On Thursday, the initial jobless claims report for the week ending March 6 will be released. Economists expect to see the number of initial unemployment claims fall from 745,000 to 725,000. If estimates hold, the report for the first week of March would represent the lowest number of weekly initial claims since November 2020. Throughout December 2020 and January 2021, claims increased notably, but this was largely due to increased state and local restrictions. Accordingly, the improvement in February and March is a good sign that the easing of the restrictions has supported the labor market recovery. Still, despite the anticipated decline in initial claims and recent progress in lowering claims, the overall number of initial filers remains high on a historical basis. This weekly report will continue to be widely monitored until we see substantial progress in reducing the number of weekly initial unemployment claims.
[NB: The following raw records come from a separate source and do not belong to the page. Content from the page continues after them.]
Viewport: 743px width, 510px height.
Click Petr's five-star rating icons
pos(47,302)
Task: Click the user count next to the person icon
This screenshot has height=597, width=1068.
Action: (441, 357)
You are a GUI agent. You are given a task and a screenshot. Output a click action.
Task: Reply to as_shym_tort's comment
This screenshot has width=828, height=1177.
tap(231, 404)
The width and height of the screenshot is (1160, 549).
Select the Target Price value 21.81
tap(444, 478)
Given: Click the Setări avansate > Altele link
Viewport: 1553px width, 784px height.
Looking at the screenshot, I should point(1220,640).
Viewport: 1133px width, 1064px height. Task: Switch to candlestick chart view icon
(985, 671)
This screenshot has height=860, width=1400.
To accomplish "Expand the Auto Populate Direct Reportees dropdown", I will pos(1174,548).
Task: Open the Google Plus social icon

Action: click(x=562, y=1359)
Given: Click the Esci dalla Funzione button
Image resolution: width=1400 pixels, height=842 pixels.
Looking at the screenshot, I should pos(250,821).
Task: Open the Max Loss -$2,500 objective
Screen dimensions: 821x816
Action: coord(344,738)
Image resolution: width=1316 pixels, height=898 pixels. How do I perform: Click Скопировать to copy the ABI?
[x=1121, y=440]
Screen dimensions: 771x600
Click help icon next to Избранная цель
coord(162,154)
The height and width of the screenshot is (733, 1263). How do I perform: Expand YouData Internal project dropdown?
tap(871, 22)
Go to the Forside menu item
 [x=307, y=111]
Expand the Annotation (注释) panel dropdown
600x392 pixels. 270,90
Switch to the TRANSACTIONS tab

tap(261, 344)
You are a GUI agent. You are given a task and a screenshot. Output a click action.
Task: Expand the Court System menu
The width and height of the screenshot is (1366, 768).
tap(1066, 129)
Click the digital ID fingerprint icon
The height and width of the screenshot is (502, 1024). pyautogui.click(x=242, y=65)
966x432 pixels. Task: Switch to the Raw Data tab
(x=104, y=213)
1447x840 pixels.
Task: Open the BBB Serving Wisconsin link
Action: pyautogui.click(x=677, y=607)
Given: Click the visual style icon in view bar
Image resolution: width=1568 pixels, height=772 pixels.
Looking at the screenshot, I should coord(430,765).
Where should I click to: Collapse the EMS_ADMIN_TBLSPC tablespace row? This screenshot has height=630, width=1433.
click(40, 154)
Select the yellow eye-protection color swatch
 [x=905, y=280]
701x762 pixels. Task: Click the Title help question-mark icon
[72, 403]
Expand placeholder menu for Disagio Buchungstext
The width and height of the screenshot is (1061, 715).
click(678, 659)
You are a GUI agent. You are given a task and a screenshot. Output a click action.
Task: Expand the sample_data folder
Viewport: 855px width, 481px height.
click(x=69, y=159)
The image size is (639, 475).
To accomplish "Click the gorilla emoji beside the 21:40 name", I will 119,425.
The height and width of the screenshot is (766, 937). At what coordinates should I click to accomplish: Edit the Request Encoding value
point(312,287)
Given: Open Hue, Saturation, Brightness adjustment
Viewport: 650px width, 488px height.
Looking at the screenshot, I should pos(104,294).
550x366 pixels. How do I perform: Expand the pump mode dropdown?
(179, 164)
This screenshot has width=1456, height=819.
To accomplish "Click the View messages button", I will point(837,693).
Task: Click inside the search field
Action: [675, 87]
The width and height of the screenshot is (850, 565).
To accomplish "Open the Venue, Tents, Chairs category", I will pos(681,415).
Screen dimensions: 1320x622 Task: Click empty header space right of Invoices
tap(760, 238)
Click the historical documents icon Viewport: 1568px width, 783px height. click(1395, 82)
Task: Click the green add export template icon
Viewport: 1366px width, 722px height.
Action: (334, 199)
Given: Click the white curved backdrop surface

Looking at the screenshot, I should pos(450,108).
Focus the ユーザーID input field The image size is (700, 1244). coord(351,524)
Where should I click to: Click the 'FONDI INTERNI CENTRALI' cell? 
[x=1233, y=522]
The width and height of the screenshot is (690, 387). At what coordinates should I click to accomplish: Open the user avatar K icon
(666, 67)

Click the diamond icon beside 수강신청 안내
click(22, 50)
Friday will see the release of the February Producer Price Index. Producer prices are expected to show 0.4 percent growth during the month, down from the 1.3 percent increase in January. On a year-over-year basis, producer prices should rise by 2.7 percent, up from the 1.7 percent gain in January. Core producer inflation, which strips out food and energy prices, is forecasted to show a 0.2 percent and 2.6 percent increase, respectively, on a monthly and year-over-year basis. If estimates prove accurate, this report would bring the pace of producer inflation to its highest level since 2018. Producer prices have seen widespread upwards pressure recently, driven by increasing demand and continued supply chain constraints. Although this trend has led to faster inflation to start the year, the Fed remains committed to keeping monetary policy supportive.
We’ll finish the week with Friday’s release of the preliminary estimate of the University of Michigan consumer sentiment survey for March. This widely followed gauge of consumer sentiment is expected to increase from 76.8 in February to 78 in March. If estimates hold, this release would leave the index well above the pandemic-induced low of 71.8 we saw last April, signaling continued consumer resilience throughout the third wave of COVID-19. The index would approach the post-lockdown high of 81.8 it hit in October, signaling an improvement in sentiment due in large part to better news on the public health front. Historically, higher levels of consumer confidence have translated into faster consumer spending growth. Any improvement for the index would be a positive signal for continued consumer spending growth in March.
That’s it for this week—thanks for reading and stay safe!